First, let's think about what the probability of finding $(X, Y)$ in a certain region 'R' means. We can find this by "adding up" all the tiny bits of probability in that region, which we write using an integral:
$P((X, Y) \in R) = \iint_R f(x, y) \,dx\,dy$

Next, the problem tells us that our new coordinates $(U, V)$ are related to the old ones $(X, Y)$ in a special way ($X=x(U, V)$ and $Y=y(U, V)$), and it's a "one-to-one" transformation. This means that if $(X, Y)$ is in region R, then its corresponding $(U, V)$ will be in a unique region S in the $uv$-plane. So, the probability of $(X, Y)$ being in R is exactly the same as the probability of $(U, V)$ being in S:
$P((X, Y) \in R) = P((U, V) \in S)$

Now, here's the clever part! When we change from $(X, Y)$ coordinates to $(U, V)$ coordinates, the tiny little area elements ($dx\,dy$) also change. This change is captured by something called the "Jacobian determinant", written as $J(u,v)$. It tells us how much the area gets stretched or shrunk. For our transformation, the Jacobian is calculated using how X or Y change when U or V change a tiny bit (these are called partial derivatives):
$J(u, v) = \det \begin{pmatrix} \frac{\partial x}{\partial u} & \frac{\partial x}{\partial v} \\ \frac{\partial y}{\partial u} & \frac{\partial y}{\partial v} \end{pmatrix}$
And the rule for changing the tiny area bits is: $dx\,dy = |J(u,v)| \,du\,dv$. The absolute value is there because area can't be negative!

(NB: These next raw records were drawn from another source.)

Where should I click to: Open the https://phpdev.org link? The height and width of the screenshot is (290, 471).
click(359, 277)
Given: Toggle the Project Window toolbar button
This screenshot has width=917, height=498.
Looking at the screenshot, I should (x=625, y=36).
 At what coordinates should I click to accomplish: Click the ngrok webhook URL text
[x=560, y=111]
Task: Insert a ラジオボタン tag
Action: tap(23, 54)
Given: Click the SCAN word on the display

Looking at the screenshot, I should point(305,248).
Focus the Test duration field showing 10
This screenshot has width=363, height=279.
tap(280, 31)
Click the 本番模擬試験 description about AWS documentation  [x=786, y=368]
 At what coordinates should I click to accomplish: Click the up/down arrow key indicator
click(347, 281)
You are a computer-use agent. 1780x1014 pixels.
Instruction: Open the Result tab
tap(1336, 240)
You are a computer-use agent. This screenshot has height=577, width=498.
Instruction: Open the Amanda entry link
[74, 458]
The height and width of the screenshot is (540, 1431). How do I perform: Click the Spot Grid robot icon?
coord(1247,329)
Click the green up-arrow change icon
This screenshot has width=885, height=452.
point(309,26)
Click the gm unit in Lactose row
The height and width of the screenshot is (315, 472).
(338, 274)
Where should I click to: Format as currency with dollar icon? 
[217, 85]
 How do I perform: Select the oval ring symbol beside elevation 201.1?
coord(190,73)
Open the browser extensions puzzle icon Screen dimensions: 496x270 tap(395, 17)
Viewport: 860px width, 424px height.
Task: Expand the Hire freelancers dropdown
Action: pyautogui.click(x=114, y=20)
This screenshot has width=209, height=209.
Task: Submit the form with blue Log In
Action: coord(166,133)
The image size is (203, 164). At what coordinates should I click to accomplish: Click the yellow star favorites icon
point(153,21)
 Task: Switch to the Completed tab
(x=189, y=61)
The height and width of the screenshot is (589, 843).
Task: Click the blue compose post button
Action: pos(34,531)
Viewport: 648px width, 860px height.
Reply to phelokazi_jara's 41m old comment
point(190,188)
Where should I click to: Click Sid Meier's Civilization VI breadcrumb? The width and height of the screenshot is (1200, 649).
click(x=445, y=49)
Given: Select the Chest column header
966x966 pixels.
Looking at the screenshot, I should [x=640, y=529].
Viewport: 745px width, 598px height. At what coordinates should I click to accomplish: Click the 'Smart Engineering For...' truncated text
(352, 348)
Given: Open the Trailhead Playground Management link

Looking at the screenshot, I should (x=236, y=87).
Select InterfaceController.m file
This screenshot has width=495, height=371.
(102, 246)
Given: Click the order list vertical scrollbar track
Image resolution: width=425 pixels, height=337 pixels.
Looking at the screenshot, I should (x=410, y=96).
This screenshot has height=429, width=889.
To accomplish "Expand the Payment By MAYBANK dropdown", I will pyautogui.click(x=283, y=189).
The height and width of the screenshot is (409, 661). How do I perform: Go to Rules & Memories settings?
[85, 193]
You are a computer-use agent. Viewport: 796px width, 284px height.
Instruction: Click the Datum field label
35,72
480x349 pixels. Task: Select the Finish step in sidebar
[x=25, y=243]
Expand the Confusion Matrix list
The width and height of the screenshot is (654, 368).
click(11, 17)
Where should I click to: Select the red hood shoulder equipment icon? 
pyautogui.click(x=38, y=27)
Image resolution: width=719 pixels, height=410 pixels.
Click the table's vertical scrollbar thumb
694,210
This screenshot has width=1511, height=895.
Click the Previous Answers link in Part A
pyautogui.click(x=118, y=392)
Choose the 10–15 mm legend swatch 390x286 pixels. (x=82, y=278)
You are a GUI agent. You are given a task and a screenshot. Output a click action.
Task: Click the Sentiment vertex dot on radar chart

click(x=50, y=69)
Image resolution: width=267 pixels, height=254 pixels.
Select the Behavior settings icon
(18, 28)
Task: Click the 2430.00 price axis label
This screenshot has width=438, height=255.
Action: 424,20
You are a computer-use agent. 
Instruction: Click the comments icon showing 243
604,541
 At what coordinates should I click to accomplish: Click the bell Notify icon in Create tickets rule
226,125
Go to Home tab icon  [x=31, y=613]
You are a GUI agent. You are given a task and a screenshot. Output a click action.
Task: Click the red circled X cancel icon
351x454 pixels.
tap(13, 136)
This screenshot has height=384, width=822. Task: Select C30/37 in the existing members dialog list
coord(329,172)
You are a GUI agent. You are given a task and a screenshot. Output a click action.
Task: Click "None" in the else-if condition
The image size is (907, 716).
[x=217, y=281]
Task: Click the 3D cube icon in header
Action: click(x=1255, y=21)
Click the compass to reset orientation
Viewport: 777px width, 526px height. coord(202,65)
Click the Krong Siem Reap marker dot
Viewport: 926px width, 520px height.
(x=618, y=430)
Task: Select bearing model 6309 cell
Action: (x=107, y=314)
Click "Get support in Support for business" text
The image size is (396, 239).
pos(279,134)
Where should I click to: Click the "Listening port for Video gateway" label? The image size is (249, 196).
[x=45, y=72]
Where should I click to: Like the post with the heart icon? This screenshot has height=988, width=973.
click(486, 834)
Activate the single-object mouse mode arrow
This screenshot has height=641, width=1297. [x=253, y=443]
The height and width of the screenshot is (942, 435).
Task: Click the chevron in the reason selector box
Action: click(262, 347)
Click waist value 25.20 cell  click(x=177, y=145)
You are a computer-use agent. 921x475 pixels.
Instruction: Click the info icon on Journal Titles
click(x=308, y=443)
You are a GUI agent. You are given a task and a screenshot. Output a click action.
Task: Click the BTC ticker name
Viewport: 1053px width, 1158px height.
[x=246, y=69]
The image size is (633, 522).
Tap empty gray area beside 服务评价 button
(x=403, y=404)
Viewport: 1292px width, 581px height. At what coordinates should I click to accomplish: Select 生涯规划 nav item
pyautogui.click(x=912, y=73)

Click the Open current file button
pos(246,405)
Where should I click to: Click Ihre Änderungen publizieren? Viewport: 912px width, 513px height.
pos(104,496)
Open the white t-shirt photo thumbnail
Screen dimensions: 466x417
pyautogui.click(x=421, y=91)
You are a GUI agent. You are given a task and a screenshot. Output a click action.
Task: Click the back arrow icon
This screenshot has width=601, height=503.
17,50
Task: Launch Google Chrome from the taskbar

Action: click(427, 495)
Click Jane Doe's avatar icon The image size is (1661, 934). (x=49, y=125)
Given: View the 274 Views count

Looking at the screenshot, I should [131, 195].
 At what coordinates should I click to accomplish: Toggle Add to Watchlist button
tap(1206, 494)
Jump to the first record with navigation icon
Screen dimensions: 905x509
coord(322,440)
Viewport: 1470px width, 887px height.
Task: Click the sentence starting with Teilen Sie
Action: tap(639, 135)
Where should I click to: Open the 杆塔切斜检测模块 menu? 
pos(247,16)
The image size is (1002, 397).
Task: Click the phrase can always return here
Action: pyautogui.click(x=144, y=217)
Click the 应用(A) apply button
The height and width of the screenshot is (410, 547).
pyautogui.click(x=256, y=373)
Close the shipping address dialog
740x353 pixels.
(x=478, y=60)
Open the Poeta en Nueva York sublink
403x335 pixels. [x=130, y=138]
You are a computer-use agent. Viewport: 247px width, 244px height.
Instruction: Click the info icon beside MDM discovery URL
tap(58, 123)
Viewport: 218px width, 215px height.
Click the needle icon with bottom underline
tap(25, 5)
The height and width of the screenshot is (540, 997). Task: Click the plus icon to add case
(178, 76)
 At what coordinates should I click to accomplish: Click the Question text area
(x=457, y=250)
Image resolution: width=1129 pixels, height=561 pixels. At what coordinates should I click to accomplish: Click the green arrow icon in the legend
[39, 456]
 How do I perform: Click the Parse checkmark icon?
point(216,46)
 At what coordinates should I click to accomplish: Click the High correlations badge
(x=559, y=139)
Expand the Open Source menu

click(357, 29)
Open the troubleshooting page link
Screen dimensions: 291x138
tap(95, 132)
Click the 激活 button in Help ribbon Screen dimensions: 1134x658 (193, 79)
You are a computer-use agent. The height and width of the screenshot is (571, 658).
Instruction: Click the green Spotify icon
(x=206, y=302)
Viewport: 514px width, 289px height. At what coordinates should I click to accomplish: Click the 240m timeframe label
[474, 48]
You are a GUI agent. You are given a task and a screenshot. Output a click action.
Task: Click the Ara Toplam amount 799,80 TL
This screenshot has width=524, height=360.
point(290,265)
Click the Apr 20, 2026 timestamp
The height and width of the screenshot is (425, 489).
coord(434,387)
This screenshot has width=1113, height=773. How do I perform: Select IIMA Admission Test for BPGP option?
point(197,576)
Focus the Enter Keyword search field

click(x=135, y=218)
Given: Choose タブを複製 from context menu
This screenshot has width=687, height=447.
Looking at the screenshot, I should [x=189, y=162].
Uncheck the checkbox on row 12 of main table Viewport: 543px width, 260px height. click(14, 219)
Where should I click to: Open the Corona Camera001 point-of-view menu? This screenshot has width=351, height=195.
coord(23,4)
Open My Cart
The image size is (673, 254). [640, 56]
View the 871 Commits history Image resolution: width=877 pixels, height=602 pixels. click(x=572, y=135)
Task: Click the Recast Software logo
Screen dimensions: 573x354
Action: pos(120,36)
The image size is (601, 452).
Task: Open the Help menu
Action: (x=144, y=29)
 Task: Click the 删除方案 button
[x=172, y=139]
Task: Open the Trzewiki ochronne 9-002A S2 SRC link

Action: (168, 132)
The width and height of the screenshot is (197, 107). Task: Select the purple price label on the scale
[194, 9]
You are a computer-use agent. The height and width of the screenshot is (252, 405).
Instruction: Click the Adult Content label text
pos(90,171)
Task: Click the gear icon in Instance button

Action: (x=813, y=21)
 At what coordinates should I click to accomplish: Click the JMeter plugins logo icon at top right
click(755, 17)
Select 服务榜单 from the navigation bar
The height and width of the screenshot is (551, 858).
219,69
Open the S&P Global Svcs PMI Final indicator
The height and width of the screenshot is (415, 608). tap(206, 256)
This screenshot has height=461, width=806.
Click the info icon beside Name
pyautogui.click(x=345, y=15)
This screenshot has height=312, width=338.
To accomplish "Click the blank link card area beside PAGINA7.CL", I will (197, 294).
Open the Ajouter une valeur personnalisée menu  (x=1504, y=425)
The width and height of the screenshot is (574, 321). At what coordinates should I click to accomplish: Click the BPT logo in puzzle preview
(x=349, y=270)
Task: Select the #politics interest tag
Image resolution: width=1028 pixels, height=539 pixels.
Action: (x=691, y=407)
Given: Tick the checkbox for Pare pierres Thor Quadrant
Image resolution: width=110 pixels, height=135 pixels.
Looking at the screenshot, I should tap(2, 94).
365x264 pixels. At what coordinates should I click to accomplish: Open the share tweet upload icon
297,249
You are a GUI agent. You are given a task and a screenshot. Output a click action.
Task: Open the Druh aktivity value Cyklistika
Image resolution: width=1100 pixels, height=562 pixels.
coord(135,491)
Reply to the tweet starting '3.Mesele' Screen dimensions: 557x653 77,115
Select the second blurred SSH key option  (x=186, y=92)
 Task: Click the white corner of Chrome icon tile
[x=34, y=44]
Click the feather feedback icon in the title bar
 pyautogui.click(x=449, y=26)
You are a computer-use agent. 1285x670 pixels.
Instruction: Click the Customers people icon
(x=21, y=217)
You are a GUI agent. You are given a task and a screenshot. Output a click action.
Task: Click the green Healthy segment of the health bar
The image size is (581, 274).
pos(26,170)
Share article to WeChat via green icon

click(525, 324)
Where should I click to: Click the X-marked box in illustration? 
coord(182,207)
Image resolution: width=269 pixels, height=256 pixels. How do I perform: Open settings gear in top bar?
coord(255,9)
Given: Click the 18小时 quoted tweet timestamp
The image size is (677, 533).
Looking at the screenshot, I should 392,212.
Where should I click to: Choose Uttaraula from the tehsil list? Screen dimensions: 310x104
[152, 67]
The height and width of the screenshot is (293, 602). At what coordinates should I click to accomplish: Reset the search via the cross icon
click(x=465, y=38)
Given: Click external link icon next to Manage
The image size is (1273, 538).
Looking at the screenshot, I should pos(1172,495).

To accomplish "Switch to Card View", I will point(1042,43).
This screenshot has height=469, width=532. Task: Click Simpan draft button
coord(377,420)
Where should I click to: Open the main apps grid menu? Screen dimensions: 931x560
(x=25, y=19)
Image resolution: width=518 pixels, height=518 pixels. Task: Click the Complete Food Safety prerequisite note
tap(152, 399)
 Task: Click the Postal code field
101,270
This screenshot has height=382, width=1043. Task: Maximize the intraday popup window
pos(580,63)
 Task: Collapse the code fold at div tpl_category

So, we can rewrite our first integral (the one for $P((X, Y) \in R)$) using our new $U$ and $V$ coordinates and the Jacobian:
$P((X, Y) \in R) = \iint_S f(x(u, v), y(u, v)) |J(u, v)| \,du\,dv$

Finally, we know that the probability of $(U, V)$ being in region S can also be written using its own probability density function, $g(u,v)$:
$P((U, V) \in S) = \iint_S g(u, v) \,du\,dv$

Since $P((X, Y) \in R) = P((U, V) \in S)$, we can put our two integral expressions together:
$\iint_S g(u, v) \,du\,dv = \iint_S f(x(u, v), y(u, v)) |J(u, v)| \,du\,dv$

This equation has to be true for *any* region S we pick. The only way that can happen is if the stuff inside the integrals (the things we're "adding up" to get the probability) are exactly the same!
So, by comparing the parts inside the integral sign, we find that:
$g(u, v) = f(x(u, v), y(u, v)) |J(u, v)|$
And that's how we show the formula! It's like making sure the 'amount of stuff' stays consistent even when you change the way you're measuring the space.

Alternative answer

Answer: Gosh, this problem looks super interesting, but it uses some really advanced math words that I haven't learned in school yet! Like "continuous random variables," "joint PDF," and "Jacobian." We usually work with numbers, shapes, and patterns, but this seems way beyond that, probably something for university students studying higher math. So, I don't think I can solve this using the simple math tools we've learned, like drawing pictures or counting things up. It looks like it needs something called calculus, which I haven't started learning yet! Explain
This is a question about advanced probability and calculus concepts, like transformations of continuous random variables and Jacobian determinants, which are beyond the scope of typical K-12 school mathematics. . The solving step is:

1. First, I read the problem very carefully. I saw big words like "continuous random variables," "joint PDF," "transformation," and "Jacobian."
2. Then, I thought about all the math tools I've learned in school so far. We learn about numbers, shapes, fractions, how to add, subtract, multiply, divide, and look for patterns. We also do a bit of algebra, but this problem seems to be talking about things that are much more complicated.
3. The hint even mentions "double integral," which is a topic in calculus, a super advanced math subject I haven't started learning yet.
4. The instructions say I should use simple tools like drawing or counting, and *not* hard methods like complex algebra or equations. But this problem, by its very nature, requires those complex methods (like calculus) to solve it.
5. Because the problem asks for things that are way beyond what I've learned in school and requires "hard methods" that I'm supposed to avoid, I realize I can't solve it using my current math toolkit. It's like asking me to build a skyscraper with just LEGOs when you need real construction tools!